Tout cela, PB le sait (p. 96-99) mais on devine une tendance à vouloir minimiser sa fortune, comme si la richesse aurait pu être un frein à sa bonne tenue personnelle et comme si la richesse n’était pas compatible avec la philosophie. Je ne crois pas qu’il soit nécessaire de faire de Socrate un pauvre pour accroître sa grandeur d’âme. Après tout, quelques siècles plus tard, Sénèque n’aura guère de difficultés à démontrer que l’on pouvait être riche et philosophe.

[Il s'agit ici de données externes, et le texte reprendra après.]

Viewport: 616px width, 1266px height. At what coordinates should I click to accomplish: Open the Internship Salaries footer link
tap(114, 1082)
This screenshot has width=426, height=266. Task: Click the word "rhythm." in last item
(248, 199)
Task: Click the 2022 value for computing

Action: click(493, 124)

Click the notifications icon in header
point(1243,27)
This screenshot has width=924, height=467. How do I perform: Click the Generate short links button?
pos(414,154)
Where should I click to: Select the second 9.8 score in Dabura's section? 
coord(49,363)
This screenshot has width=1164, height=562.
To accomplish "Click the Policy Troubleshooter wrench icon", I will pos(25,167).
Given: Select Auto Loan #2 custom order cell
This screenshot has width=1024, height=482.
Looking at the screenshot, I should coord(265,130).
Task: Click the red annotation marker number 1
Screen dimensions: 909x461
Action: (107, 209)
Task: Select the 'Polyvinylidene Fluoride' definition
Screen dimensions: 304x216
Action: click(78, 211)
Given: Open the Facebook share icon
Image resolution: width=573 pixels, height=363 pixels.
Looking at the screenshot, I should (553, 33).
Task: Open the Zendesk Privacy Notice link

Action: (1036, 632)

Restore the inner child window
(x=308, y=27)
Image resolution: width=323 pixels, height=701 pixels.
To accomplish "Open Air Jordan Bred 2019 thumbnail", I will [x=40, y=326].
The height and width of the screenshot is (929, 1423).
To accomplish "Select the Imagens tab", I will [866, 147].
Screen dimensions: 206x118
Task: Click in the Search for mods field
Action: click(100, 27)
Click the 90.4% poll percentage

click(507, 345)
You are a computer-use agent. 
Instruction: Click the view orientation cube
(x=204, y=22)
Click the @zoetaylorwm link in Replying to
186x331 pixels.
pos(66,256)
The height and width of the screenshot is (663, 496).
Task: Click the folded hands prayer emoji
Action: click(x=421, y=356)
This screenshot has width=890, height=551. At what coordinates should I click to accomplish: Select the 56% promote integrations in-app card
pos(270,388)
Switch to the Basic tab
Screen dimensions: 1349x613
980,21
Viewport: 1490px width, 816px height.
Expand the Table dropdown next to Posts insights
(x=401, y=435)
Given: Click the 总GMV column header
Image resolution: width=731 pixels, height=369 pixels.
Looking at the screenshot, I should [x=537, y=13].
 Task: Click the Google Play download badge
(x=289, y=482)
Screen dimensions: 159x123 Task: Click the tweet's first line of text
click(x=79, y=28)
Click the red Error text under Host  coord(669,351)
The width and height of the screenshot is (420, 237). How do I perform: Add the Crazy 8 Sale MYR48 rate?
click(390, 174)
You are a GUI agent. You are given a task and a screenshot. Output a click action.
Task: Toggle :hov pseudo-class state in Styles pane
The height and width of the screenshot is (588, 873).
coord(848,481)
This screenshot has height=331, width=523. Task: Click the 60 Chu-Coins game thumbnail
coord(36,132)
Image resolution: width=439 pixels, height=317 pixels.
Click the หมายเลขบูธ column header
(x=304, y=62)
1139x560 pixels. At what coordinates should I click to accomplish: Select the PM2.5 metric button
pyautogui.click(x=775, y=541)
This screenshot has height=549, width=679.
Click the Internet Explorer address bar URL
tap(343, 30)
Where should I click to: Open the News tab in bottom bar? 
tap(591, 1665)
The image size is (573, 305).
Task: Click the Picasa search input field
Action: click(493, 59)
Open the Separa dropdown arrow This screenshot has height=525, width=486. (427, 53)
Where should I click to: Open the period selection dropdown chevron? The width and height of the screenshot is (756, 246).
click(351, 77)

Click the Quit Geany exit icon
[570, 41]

Ces remarques finales ne sauraient bien entendu réduire en quoi que ce soit les qualités des réflexions contenues dans cet ouvrage. Ce n’est certes pas avec ce livre que Pierre Brulé pourra postuler à l’Académie mais je devine que tel n’est pas le but ultime de sa vie. Alors, en restant dans le type de prose qui nous est donnée de lire ici, j’ai envie de dire à Pierre Brulé, pour ce travail si original et pour l’ensemble d’une œuvre de près de cinquante ans : « chapeau bas, mec ! ».

 

Patrice Brun, Université Bordeaux Montaigne, UMR 5607 – Institut Ausonius

Publié dans le fascicule 1 tome 125, 2023, p. 244-247.

 

[1]. Plat., Banquet, 216d.

[2]. Plat., Banquet, 215b ; Xén., Banquet, 4, 19.

[3]. Xén., Mémorables, I, 1, 1-2.

[4]. Plat., Apologie, 28e ; Lachès, 181b.

[5]. Athènes 403. Une histoire chorale, Paris 2020, p. 161 sqq.

[6]. Elle est mentionnée par Xénophon (Éc., 2.3 : estimée par l’auteur à cinq mines) et par Démétrios de Phalère (dans Plut., Arist., 1.9).